By the first week of August, the response to the disaster was itself in complete disaster. There were hardly any rescue efforts, and when they started by Aug 1, they were so chaotic and disordered that they had little impact. In effect, the rescue was left to the affected communities themselves. This was particularly the case in Balochistan, Gilgit Baltistan and Khyber Pakhtunkhwa.

It was only when the floods started moving downstream from Attock that institutions like the army, air force and the navy started effective rescue and evacuation operations, with foreign countries joining in, especially the United States.

In the case of the 2005 earthquake, the president had immediately put in place a unified command-and-control system through a Federal Relief Commission headed by a serving army general, which had full powers and authority. This commission not only launched a rescue and evacuation operation, it effectively coordinated the enormous response from civil society, NGOs and international donors. The result was a success story acknowledged at home and abroad.

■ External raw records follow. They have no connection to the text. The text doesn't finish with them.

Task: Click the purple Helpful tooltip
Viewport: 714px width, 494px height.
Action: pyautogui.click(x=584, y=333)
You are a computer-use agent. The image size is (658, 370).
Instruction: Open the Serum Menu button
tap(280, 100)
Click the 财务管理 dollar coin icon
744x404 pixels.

But no such institution was constituted this time. The NDMA--which draws its strength from disaster management authorities (DMAs) at the provincial, district and grassroots levels of union councils and villages--did not have the capacity to handle a disaster on this scale. (By October 2008, with the exception of Balochistan, no province had been able to set up DMAs even at provincial level, let alone the grassroots.)

Besides, the NDMA has not been vested with control and authority. The result is that there is no clear command-and-control structure in the country necessary for disaster response on this scale. In the initial period of the flood disaster, it was not clear who is responsible for what. The effort is there, especially on the part of the armed forces, and to some extent the provincial governments, but their actions are not coordinated. Therefore, some parts of the effected population received assistance while others are still stranded, suffering from exposure, disease and starvation.

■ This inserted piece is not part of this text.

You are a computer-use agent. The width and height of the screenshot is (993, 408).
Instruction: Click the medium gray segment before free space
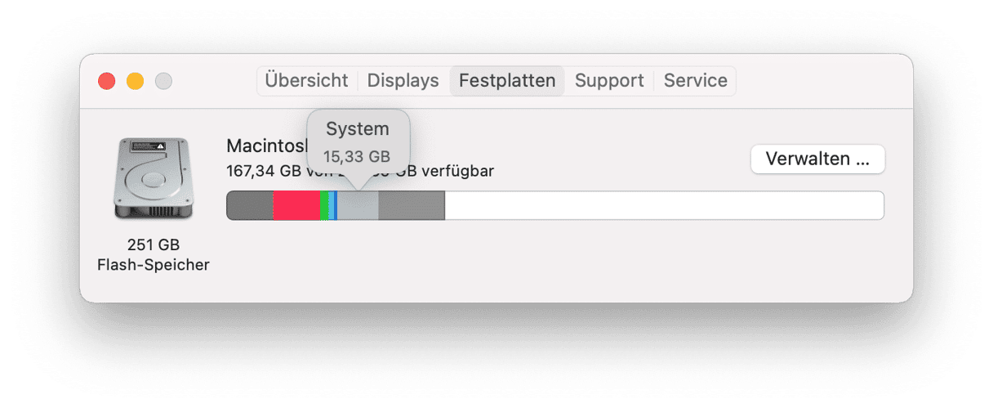click(x=412, y=205)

Granted, that disaster management should essentially be under the control of a civilian government, an arrangement strongly favoured and advocated by international donors and relief agencies. But since civilian governance in Pakistan is still in its infancy, federal and provincial government institutions are ineffective. The NDMA has been dealing with low- to medium-level disaster in the past four years, but it is unfair to expect it to effectively handle the scale of disaster associated with the present floods.

Pakistan urgently needs to rescue, evacuate and feed millions of stranded people faced with starvation and epidemics. Immediate constitution of a federal relief commission, effectively controlled by the army, is therefore essential for coping with the scale of calamity posed by these floods. This commission should have a clear mandate with its focus on operations. The proposed commission would focus on emergency operations, and should not be confused with the one under consideration at the federal level. Later, it can be constituted will its focus on medium- to long-terms relief and rehabilitation, a stage yet to come.

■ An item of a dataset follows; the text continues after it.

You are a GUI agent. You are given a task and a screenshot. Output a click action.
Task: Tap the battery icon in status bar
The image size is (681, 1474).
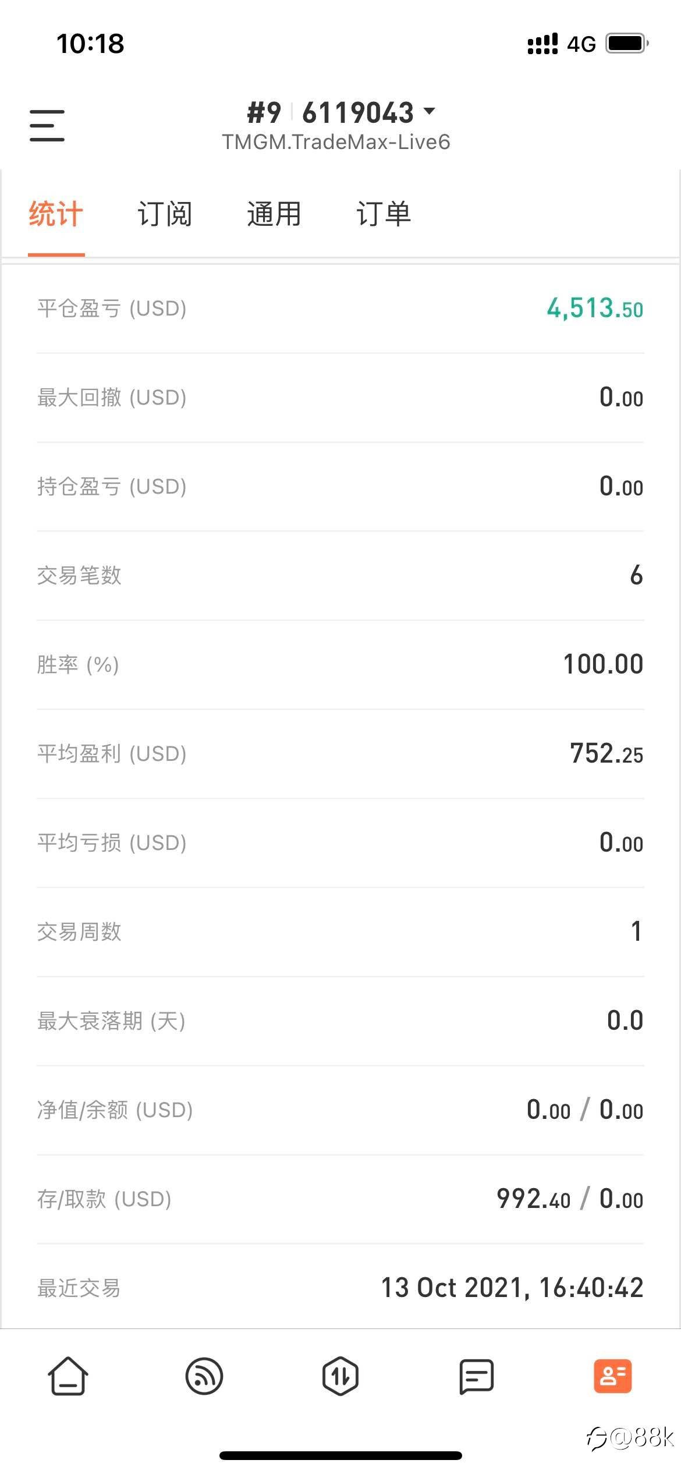(627, 43)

First priority should be rescue, evacuation and short-term relief (shelter, food, medicine). While rescue work goes on, the commission should be responsible for restoration of basic services such as bridges and roads (army engineers are capable of assembling temporary bridges in a matter of days and weeks, something which normally takes years) and restoration of telephone links and electricity supply.

The constitution of such a commission will in no way jeopardise the functioning of the NDMA. Rather, the NDMA will thereby receive ground operational support, which is otherwise missing. Acting jointly with the Federal Relief Commission (FRC), the NDMA will be more effective in coordination at federal, provincial, district and community level, as well as streamlining foreign aid to be timely distributed amongst the victims through the FRC.

Most importantly, Pakistan should ensure the strengthening of the present institutions, like the NDMA. Instead of being ignored or abandoned the institutions should be provided with an effective support base at the grassroots level and strong sponsorship from top-level authorities.

All this is going to be critical if our worst fears about the Hunza landslide dam come true.